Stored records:

....................

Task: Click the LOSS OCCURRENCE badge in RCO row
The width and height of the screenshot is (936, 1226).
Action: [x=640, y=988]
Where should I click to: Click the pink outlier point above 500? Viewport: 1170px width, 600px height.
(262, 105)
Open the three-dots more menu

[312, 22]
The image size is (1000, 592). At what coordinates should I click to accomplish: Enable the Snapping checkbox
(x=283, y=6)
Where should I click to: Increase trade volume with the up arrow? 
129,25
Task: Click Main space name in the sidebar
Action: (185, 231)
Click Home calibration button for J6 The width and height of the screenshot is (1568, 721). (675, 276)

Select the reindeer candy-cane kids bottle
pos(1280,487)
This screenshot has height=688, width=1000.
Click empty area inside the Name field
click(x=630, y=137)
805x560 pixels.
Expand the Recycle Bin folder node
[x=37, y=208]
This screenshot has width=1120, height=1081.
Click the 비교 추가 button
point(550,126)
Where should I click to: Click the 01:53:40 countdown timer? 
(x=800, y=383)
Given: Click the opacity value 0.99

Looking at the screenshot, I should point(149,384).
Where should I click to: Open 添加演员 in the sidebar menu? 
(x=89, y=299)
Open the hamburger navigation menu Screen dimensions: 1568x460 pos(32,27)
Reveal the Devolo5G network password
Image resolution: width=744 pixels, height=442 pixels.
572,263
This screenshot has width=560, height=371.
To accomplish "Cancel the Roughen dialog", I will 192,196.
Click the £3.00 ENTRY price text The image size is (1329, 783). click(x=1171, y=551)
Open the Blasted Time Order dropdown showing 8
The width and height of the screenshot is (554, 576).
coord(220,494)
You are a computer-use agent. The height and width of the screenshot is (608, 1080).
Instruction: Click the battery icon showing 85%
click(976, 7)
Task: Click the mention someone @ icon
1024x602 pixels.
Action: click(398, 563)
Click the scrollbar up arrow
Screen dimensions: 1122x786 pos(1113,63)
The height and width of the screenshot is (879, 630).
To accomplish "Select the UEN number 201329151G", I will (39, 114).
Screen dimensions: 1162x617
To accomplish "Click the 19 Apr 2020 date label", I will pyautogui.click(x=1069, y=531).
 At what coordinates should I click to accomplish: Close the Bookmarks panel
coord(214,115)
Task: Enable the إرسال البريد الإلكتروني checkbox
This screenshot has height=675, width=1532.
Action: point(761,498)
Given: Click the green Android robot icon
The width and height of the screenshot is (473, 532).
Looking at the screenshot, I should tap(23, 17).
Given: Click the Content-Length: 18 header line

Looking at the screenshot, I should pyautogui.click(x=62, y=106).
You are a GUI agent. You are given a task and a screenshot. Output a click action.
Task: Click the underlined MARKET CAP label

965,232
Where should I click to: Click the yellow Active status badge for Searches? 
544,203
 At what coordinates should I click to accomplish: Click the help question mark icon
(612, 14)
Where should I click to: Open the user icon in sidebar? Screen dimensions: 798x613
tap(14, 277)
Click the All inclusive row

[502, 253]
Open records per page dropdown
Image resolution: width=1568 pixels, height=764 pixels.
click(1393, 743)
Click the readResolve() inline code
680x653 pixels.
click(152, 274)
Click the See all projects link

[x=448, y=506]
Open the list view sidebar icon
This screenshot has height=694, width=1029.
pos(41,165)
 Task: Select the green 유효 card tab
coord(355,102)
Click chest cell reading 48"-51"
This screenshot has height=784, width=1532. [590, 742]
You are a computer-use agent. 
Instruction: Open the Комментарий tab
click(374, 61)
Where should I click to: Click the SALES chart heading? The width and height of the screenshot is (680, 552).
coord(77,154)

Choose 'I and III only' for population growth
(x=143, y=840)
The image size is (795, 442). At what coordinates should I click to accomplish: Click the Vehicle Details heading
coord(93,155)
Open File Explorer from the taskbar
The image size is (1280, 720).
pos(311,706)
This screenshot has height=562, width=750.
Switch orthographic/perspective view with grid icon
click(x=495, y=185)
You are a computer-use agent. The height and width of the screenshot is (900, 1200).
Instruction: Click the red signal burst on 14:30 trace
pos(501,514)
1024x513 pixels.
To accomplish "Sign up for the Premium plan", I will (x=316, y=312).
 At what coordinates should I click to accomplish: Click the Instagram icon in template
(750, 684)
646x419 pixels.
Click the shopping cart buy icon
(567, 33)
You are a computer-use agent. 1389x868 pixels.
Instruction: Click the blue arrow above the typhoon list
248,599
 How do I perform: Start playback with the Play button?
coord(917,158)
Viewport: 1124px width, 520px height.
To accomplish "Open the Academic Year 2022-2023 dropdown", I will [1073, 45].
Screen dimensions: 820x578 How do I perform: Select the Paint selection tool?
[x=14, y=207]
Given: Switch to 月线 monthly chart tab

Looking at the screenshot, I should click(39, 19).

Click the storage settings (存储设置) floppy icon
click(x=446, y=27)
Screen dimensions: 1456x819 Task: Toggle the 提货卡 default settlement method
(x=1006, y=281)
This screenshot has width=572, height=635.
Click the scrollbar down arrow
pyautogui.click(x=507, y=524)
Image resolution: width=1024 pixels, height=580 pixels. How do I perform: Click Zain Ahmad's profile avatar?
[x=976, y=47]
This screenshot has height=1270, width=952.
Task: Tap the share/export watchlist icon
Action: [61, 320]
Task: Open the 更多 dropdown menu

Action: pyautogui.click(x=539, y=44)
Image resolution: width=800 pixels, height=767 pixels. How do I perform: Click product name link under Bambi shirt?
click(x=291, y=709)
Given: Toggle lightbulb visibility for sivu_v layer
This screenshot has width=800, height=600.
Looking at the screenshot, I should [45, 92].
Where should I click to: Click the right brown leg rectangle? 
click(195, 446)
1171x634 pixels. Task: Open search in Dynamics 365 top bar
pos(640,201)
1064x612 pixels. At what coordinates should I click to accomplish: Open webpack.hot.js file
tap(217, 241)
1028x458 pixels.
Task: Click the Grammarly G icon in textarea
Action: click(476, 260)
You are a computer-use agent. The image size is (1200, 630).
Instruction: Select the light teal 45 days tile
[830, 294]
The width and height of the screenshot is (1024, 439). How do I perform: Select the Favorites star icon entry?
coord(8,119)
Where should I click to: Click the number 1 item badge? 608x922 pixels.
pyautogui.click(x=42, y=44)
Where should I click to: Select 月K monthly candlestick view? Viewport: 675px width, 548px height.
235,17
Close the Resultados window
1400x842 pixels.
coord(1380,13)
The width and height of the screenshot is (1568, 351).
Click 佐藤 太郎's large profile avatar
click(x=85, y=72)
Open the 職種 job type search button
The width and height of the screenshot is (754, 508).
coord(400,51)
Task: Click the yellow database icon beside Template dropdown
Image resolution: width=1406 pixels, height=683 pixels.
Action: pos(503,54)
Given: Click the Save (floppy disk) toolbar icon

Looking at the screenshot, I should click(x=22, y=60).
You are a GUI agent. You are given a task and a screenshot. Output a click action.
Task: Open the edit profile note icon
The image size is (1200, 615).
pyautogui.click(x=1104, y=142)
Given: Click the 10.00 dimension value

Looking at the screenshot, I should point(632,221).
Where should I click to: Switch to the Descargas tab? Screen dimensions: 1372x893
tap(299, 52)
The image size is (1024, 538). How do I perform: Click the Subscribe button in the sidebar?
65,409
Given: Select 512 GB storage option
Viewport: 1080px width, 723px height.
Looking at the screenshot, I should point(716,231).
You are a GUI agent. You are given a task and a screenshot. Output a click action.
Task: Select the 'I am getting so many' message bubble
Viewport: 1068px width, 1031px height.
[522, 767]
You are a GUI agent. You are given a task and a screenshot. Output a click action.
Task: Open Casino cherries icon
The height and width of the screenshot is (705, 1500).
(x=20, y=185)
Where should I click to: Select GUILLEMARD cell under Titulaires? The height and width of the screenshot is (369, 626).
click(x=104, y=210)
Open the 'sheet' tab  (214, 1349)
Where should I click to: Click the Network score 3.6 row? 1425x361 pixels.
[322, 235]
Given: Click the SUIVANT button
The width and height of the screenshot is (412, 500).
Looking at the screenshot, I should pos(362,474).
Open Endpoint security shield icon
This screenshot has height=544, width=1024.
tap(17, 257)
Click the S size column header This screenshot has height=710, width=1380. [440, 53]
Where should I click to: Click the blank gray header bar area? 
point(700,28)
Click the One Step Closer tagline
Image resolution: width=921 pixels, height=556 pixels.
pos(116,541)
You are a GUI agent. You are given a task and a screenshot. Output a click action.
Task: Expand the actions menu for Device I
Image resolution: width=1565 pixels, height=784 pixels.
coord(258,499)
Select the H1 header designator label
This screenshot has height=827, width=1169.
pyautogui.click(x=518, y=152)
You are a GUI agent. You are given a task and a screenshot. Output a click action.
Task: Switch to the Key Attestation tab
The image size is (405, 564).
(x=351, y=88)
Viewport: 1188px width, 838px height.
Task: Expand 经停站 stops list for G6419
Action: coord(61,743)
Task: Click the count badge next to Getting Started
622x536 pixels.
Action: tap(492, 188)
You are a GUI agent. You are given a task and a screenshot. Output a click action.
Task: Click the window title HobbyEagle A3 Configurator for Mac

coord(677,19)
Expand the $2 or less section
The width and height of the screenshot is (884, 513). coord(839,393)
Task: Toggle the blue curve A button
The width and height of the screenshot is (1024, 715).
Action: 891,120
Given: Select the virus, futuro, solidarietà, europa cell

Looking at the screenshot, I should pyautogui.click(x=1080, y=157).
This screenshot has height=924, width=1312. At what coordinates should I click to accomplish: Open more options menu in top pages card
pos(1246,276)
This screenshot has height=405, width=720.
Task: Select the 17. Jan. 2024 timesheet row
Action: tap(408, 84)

....................

PROBLEM DESCRIPTION: Scan the entries and show every line in which the word "computer" is found.

EXERCISE RESPONSE:
You are a computer-use agent. The height and width of the screenshot is (608, 1080).
You are a computer-use agent. 
You are a computer-use agent. The height and width of the screenshot is (900, 1200).
You are a computer-use agent. 1389x868 pixels.
You are a computer-use agent. The image size is (1200, 630).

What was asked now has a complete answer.